» Task 1: From the opinion piece on voting below, set down verbatim the portion starting with "Quit telling me" and going on through "omnipresent social media.".

» Supplied passage:
• • • • •

Quit telling me to vote!

Kellen O'Grady
4 min readOct 28, 2018

A new way to look at elections for the rest of us.

Get out the vote campaigns have become mainstream in the last few election cycles. The last two weeks before an election have become like an NPR or PBS fundraising drive. The target audience of these campaigns winds up in two camps: succumb to the pressure and grudgingly vote or tune it out and wait for it all to be over. The pressure is only exacerbated by new early voting laws and omnipresent social media.

Photo by Parker Johnson on Unsplash

I love to vote. I have proudly voted in every election since I came of age. I love the ritual of going to the polls, secretly marking my ballot, and receiving my ‘I voted’ sticker. It’s an action that reminds me, at least once every two years, of the beauty of the project that is the United States of America. I refuse to vote early if I can help it because this ritual means so much to me. I also believe the election is a snapshot in time. The law governs that the election shall take place on the first Tuesday in November and if I send in my ballot on the last Saturday in September, I can’t be sure I have all the information. I have the means and ability to vote on Election Day and that is what I will do, fully informed and completely absorbed in the ritual that forms my imagination.

• • • • •

» Supplied data:
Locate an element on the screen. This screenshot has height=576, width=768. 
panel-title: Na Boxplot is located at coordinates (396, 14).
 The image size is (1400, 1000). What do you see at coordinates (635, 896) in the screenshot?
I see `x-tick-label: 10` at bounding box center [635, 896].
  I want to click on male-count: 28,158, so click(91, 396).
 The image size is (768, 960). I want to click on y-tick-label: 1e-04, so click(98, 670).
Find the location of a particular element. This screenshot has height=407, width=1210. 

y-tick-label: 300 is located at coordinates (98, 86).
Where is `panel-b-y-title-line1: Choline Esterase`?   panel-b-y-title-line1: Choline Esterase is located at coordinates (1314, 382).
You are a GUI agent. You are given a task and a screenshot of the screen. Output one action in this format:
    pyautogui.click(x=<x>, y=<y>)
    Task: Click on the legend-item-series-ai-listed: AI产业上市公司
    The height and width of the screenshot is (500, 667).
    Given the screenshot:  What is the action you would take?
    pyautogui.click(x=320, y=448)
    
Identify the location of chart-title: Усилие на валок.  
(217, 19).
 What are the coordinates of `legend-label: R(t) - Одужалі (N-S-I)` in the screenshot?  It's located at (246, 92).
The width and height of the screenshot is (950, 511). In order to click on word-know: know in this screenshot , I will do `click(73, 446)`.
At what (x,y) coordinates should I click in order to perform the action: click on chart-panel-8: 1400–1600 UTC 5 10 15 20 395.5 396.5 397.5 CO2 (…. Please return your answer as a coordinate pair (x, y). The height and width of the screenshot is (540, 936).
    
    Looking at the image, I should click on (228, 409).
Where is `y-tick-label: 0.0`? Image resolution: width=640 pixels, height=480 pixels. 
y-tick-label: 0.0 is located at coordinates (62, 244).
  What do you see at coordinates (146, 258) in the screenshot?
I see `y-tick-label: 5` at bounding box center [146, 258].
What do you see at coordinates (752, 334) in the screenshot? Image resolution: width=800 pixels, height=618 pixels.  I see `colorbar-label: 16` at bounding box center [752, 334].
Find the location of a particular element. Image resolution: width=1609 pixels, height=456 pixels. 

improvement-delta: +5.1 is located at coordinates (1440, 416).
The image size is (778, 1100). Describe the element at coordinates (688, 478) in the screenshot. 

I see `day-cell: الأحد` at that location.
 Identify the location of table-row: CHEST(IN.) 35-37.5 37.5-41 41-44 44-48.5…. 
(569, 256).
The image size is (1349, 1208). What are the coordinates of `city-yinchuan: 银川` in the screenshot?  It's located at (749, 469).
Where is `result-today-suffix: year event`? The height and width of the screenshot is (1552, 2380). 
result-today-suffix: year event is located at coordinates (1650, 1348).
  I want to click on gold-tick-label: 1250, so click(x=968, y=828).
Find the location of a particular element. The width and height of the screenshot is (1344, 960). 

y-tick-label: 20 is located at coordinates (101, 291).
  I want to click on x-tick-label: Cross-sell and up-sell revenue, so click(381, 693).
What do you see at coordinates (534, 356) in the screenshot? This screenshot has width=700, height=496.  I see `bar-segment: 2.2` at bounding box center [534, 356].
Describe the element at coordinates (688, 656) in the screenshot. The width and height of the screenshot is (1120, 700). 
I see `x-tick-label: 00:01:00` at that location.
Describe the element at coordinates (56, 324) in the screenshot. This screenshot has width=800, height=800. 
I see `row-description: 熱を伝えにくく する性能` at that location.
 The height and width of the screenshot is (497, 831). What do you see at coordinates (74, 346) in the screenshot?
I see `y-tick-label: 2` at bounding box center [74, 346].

• • • • •

» Task 2: Output as a numbered list the lines of the records starting with the line with "Describe the element at coordinates (56, 324)" and going on through the final line of the records, omitting any blank lines.

» Solution 1:
Quit telling me to vote!

Kellen O'Grady
4 min readOct 28, 2018

A new way to look at elections for the rest of us.

Get out the vote campaigns have become mainstream in the last few election cycles. The last two weeks before an election have become like an NPR or PBS fundraising drive. The target audience of these campaigns winds up in two camps: succumb to the pressure and grudgingly vote or tune it out and wait for it all to be over. The pressure is only exacerbated by new early voting laws and omnipresent social media.

» Solution 2:
1. Describe the element at coordinates (56, 324) in the screenshot. This screenshot has width=800, height=800. 
2. I see `row-description: 熱を伝えにくく する性能` at that location.
3.  The height and width of the screenshot is (497, 831). What do you see at coordinates (74, 346) in the screenshot?
4. I see `y-tick-label: 2` at bounding box center [74, 346].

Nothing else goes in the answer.